“When
Temptation Comes”
Matthew
4:1-11
First
Presbyterian
The
Reverend Thomas A. Sweet
March
13, 2011
Lent
1
Sacrament
of Holy Communion
I want to encourage us this year to
think of the season of Lent as a church retreat.
I have participated in dozens of church retreats across the years, many
of them with youth of the churches I have served.
They have been special times, set-apart times, when we could focus on
some aspect of our lives as Christians and discover how to live our faith more
deeply and authentically.
On this Lenten church retreat, we’ll
not be going away and bunking in rustic cabins and making s’mores around a
campfire and taking cold showers. That
might be fun, or not, but the retreat I have in mind comes from disciplining
ourselves to think about and to ponder more than we usually do the life and
lives we are living as the risen body of Christ in the world, as the church,
both in its corporate incarnation – all of us together – and individually as
members of it.
Lent often has about it a somber sense.
But I want to encourage another tone and tenor for our retreat.

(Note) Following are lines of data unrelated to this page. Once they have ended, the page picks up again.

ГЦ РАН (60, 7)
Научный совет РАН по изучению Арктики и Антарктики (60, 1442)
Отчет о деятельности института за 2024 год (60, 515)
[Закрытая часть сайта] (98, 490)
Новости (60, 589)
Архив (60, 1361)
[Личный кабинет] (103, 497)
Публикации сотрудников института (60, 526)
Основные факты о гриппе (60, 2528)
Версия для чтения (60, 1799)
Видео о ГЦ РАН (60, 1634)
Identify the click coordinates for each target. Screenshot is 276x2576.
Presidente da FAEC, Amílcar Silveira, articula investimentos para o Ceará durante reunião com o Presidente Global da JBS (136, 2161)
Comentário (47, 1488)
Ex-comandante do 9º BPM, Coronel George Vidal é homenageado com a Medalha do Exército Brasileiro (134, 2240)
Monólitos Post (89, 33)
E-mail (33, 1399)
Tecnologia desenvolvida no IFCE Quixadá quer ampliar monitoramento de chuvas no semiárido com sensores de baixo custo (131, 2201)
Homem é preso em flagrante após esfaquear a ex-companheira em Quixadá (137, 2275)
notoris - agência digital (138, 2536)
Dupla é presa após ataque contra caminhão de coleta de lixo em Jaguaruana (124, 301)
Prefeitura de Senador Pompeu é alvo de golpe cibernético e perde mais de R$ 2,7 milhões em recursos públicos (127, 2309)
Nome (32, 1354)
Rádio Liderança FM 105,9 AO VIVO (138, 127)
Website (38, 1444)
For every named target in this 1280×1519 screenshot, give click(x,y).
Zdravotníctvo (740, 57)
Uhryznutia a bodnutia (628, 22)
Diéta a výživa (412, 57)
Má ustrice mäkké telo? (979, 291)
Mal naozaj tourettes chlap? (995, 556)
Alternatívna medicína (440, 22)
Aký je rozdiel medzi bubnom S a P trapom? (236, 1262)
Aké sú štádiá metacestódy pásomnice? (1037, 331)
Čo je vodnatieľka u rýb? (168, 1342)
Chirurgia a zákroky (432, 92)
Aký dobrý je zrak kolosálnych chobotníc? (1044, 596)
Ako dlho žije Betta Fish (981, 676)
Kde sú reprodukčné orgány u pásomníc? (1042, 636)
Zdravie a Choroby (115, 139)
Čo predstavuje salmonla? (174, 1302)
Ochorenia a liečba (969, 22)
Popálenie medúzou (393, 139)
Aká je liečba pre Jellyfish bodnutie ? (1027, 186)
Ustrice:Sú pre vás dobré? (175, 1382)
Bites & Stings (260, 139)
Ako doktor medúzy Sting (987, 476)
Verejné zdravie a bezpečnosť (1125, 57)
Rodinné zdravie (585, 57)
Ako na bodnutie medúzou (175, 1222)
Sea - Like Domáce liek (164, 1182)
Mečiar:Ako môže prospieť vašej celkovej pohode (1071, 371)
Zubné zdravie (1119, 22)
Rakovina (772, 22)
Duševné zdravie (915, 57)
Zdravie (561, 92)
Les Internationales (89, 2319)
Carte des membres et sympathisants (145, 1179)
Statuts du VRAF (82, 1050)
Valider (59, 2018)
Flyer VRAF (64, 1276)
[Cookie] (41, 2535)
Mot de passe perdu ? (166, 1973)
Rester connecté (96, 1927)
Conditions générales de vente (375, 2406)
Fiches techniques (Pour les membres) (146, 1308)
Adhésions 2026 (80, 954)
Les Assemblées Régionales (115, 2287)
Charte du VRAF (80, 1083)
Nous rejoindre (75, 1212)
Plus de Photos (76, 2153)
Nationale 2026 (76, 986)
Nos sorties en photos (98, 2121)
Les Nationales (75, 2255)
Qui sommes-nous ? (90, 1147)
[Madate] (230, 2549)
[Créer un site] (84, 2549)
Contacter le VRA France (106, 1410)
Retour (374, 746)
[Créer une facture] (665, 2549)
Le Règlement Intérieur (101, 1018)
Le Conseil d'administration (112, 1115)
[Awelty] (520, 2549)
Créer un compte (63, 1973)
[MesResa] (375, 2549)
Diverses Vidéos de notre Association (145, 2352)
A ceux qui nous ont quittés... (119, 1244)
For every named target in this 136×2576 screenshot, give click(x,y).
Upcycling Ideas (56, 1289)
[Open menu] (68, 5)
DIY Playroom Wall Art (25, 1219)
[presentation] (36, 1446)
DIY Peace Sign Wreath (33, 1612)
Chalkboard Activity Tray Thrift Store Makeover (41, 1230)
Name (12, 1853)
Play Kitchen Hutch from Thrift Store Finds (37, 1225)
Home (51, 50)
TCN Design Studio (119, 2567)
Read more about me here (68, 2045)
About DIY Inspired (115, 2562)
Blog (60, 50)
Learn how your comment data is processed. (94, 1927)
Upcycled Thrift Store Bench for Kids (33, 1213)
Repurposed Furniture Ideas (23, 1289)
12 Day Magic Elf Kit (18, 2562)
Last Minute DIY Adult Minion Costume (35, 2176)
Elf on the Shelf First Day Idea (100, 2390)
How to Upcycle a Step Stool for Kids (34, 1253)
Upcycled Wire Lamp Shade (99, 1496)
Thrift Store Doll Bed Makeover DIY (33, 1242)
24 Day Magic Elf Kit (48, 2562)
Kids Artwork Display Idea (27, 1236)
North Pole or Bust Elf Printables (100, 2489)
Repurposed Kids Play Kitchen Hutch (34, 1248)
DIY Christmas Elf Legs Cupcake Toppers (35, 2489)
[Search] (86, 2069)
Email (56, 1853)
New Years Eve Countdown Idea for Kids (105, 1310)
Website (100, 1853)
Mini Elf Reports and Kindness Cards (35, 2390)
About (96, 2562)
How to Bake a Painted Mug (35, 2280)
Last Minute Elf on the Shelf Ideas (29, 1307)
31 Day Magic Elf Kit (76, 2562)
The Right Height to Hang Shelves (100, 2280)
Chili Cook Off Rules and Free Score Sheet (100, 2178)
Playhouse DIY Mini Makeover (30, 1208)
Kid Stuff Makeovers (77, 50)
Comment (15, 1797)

While we often have called Lent a “penitential” season – a time of
repentance and penance – and marked it out with the color purple, I want to
suggest an alternate view. In the
time of Jesus, purple was a very rare dye and thus very expensive.
Nowadays, we are used to being able to get any color we want because most
of our dyes are synthetic. But in
those days dyes were natural. The
dye for purple was made from a juice found in minuscule quantities in shellfish.
It took thousands of crustaceans to make a yard or two of purple.
Therefore, it often was associated with royalty since only the very
wealthy could afford it. It was a
statement of elevated status.
So what if we understood that purple as
the color for Lent means to signify our royal nature in the eyes of God?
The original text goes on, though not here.